= 1935 Western Samoan general election =

General elections were held in Western Samoa on 1 November 1935.

==Electoral system==
Two Europeans were elected from a single two-seat constituency. Voting was restricted to Europeans or Samoan-Europeans owning property worth at least £200 or with an annual income of at least £200. Of the European/Samoan-European population of 3,000, only 134 people were registered to vote, down from 172 in the 1932 elections.

==Campaign==
Four candidates contested the two available seats. Incumbents and brothers-in-law Irving Carruthers and Alan Cobcroft both ran for re-election, alongside businessman Alfred Smyth and Charles Dawson, the territory's only private doctor.
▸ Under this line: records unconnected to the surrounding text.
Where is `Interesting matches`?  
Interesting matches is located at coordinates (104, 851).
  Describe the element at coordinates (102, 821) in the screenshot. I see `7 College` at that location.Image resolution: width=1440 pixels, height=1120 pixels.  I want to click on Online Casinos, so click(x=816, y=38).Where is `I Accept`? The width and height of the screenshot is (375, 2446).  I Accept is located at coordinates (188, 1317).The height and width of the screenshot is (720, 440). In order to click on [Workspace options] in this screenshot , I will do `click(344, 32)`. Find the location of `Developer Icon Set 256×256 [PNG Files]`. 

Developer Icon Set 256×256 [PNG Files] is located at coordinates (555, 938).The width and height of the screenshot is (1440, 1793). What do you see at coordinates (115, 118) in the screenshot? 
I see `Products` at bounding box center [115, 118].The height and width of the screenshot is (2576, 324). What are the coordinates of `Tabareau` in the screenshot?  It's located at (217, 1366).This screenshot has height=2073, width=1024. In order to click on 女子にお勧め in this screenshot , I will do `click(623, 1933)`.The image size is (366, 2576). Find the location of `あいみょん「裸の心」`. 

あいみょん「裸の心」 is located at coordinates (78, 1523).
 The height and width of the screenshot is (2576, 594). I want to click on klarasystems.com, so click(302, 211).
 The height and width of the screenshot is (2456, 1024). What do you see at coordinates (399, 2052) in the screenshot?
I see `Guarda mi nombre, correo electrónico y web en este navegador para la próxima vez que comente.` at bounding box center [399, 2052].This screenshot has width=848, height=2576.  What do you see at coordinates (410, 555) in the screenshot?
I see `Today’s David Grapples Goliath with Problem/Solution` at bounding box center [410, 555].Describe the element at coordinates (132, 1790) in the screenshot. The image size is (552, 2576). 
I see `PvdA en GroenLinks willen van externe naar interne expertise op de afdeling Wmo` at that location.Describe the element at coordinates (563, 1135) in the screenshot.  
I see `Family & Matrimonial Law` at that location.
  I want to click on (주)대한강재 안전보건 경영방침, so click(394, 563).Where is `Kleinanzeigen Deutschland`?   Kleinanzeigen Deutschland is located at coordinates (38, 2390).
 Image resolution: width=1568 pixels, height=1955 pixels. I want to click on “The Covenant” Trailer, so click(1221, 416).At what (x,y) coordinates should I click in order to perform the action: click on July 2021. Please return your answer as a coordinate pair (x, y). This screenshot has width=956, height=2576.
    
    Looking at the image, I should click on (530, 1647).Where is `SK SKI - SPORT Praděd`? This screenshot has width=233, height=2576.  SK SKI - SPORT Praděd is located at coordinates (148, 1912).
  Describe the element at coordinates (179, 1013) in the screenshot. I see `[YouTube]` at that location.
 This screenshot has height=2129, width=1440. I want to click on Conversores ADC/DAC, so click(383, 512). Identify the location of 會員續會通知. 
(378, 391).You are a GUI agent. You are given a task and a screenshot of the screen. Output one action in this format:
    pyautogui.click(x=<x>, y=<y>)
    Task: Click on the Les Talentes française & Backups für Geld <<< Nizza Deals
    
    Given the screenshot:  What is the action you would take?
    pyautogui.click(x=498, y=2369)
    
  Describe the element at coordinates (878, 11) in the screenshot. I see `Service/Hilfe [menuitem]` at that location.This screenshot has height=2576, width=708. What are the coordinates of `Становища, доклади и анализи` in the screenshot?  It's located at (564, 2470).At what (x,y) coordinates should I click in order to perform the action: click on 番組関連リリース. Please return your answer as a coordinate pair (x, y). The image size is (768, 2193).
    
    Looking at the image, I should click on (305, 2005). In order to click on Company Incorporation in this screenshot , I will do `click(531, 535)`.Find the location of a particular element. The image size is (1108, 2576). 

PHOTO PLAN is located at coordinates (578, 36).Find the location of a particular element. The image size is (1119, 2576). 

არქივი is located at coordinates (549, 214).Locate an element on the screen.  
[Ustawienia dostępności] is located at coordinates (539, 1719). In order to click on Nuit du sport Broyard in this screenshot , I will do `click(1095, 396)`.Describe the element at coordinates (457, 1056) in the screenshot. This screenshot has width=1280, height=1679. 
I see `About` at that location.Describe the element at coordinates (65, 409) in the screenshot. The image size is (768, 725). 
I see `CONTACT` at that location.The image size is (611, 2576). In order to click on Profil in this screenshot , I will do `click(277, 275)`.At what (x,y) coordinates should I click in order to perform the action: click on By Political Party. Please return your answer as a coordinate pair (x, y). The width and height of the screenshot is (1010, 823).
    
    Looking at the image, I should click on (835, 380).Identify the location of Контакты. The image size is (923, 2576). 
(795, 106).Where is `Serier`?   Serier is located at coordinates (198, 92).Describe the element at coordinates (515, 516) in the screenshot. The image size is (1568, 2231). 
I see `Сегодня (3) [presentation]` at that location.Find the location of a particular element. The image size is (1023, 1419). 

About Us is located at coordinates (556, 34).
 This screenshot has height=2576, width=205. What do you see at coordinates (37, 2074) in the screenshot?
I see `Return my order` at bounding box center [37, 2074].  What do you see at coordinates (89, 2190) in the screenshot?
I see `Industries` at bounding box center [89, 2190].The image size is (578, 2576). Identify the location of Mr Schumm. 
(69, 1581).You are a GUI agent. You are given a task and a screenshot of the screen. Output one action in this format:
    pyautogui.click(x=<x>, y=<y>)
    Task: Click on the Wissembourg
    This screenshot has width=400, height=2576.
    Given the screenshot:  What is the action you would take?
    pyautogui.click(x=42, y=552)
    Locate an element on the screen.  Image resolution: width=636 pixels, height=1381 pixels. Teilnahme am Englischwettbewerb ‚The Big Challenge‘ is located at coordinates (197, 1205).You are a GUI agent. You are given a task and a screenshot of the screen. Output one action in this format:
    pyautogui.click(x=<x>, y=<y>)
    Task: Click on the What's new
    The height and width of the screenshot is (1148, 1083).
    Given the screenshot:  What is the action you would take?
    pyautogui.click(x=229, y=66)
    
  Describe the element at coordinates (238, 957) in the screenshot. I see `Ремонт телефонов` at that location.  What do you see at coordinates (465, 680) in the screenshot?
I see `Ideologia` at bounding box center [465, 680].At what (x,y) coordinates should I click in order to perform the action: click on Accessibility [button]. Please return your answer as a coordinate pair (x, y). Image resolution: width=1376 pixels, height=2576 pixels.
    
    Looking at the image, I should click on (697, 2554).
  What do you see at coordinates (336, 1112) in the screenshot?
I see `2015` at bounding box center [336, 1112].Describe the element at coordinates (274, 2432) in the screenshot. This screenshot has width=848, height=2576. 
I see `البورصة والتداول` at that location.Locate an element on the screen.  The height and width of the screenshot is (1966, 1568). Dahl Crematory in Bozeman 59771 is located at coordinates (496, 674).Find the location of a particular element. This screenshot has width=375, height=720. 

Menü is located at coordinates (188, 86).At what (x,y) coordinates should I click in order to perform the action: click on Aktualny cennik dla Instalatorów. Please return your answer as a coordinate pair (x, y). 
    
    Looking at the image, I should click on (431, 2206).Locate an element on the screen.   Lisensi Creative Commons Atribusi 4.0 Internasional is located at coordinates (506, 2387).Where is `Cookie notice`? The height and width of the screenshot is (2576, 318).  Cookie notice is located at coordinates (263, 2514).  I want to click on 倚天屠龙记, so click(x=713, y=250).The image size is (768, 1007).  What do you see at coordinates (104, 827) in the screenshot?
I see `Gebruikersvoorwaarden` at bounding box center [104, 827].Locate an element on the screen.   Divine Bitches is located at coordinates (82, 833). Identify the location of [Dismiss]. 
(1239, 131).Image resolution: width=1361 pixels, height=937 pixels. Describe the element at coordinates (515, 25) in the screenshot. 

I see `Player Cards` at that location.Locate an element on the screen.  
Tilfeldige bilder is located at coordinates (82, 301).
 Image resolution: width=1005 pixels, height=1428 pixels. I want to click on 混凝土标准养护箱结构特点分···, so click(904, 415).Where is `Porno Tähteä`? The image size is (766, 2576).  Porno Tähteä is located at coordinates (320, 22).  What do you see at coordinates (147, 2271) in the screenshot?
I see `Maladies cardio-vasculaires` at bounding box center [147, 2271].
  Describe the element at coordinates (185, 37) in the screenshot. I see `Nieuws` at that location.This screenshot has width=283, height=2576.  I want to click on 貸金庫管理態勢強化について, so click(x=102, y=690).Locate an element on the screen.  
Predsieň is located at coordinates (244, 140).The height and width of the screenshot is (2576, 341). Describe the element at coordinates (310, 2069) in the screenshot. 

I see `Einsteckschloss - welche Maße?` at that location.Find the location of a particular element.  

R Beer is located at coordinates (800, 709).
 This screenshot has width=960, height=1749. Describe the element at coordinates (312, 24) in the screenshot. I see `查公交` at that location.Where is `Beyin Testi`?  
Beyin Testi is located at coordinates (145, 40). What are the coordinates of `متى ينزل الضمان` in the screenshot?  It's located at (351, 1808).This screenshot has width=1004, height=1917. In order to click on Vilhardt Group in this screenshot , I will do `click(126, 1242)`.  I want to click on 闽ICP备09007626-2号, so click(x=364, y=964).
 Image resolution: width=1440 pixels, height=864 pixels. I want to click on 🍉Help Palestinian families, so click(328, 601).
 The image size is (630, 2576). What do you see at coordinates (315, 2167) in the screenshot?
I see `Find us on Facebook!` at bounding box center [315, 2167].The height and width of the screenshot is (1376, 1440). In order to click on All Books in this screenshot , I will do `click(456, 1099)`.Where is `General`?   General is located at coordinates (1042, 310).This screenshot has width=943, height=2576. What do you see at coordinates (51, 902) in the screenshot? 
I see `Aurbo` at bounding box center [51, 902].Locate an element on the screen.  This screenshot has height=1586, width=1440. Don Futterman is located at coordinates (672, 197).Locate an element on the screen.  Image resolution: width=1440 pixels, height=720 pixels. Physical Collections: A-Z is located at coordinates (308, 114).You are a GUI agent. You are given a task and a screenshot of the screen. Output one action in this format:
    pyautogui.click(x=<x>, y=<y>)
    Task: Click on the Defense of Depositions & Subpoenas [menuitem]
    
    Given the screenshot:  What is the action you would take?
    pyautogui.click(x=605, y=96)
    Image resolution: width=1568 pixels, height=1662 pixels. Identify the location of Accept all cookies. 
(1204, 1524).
Cobcroft was supported by the Planters' Association.

==Results==
Smyth (82 votes) and Carruthers (65 votes) were elected, with Cobcroft, who finished last of the four candidates with fewer than 50 votes, surprisingly unseated.

==Aftermath==
Following the Goodwill Mission by the New Zealand government in 1936, the number of nominated Samoan members was increased from two to four. Tuala Tulo and Tupua Tamasese Meaʻole were appointed in addition to Malietoa Tanumafili I and Mata'afa Muliufi, taking their seats in December that year.

Malietoa resigned from the Council in July 1937 to become a Fautua. He was replaced by Namulauulu Tivoli.